- SELECTED EXCERPT -

====================

Question

Which of these sequences is bounded above? For each that is, give an upper bound. (In each case use $$n \geq 0$$ if it makes sense, otherwise $$n \geq 1$$.) (a) $$\left\{(-1)^{n} / n\right\}$$(b) $$\{\sqrt{n}\}$$(c) $$\{\sin n\}$$(d) $$\{\ln n\}$$

Answer

## Question1.a:

**step1 Analyze the terms of the sequence**

A sequence is bounded above if there is a number M such that every term in the sequence is less than or equal to M. Let's look at the terms of the sequence $${(-1)^n / n}$$. We will consider $$n \geq 1$$ since division by 0 is undefined.

For n=1, the term is $$(-1)^1 / 1 = -1$$.

For n=2, the term is $$(-1)^2 / 2 = 1/2$$.

For n=3, the term is $$(-1)^3 / 3 = -1/3$$.

====================

[Element lookup records]
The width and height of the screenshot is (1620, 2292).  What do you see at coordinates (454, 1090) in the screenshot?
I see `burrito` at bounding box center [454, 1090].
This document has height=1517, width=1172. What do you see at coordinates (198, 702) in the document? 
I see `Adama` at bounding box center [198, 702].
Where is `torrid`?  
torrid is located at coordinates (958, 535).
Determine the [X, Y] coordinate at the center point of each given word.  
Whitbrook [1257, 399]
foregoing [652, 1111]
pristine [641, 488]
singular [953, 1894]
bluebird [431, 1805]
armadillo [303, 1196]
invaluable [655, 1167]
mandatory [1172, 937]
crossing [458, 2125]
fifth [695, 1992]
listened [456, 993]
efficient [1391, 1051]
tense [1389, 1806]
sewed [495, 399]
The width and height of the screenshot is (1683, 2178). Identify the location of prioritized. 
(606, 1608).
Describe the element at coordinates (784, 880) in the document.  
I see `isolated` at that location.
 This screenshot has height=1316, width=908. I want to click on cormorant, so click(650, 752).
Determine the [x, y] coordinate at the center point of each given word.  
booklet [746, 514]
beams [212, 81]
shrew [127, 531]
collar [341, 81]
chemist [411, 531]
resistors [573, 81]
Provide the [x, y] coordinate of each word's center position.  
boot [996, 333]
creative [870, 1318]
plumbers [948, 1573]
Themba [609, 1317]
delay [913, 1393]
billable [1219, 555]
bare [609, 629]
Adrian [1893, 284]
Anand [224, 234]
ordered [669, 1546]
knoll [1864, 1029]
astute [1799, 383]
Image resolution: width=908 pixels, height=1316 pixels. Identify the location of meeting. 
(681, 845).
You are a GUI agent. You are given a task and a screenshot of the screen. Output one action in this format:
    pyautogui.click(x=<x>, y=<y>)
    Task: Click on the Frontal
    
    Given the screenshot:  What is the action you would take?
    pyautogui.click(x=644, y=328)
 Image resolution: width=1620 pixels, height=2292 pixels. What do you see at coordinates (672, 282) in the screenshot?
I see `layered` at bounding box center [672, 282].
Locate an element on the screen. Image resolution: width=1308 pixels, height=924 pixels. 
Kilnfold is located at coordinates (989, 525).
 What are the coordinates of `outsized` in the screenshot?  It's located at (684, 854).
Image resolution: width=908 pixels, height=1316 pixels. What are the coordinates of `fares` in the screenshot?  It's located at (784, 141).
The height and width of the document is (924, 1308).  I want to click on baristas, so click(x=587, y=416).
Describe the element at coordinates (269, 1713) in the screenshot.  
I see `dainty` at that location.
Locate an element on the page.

====================

- WHAT TO DO -
Continue the worked solution on which sequences are bounded above, starting after the computed term for n=3.

- FINAL RESULT -
For n=4, the term is $$(-1)^4 / 4 = 1/4$$.

For n=5, the term is $$(-1)^5 / 5 = -1/5$$.

As $$n$$ gets larger, the absolute value of the terms $$1/n$$ gets smaller, approaching 0. The terms alternate in sign.

**step2 Determine if the sequence is bounded above and find an upper bound**

We observe that the positive terms are $$1/2, 1/4, 1/6, \dots$$ and the negative terms are $$-1, -1/3, -1/5, \dots$$. The largest value among these terms is $$1/2$$. All other terms are less than or equal to $$1/2$$. Therefore, the sequence is bounded above.

An upper bound for the sequence is $$1/2$$.

## Question1.b:

**step1 Analyze the terms of the sequence**

Let's look at the terms of the sequence $${\sqrt{n}}$$. We will consider $$n \geq 0$$.

For n=0, the term is $$\sqrt{0} = 0$$.

For n=1, the term is $$\sqrt{1} = 1$$.

For n=2, the term is $$\sqrt{2} \approx 1.414$$.

For n=3, the term is $$\sqrt{3} \approx 1.732$$.

For n=4, the term is $$\sqrt{4} = 2$$.

As $$n$$ gets larger, the value of $$\sqrt{n}$$ also gets larger without limit.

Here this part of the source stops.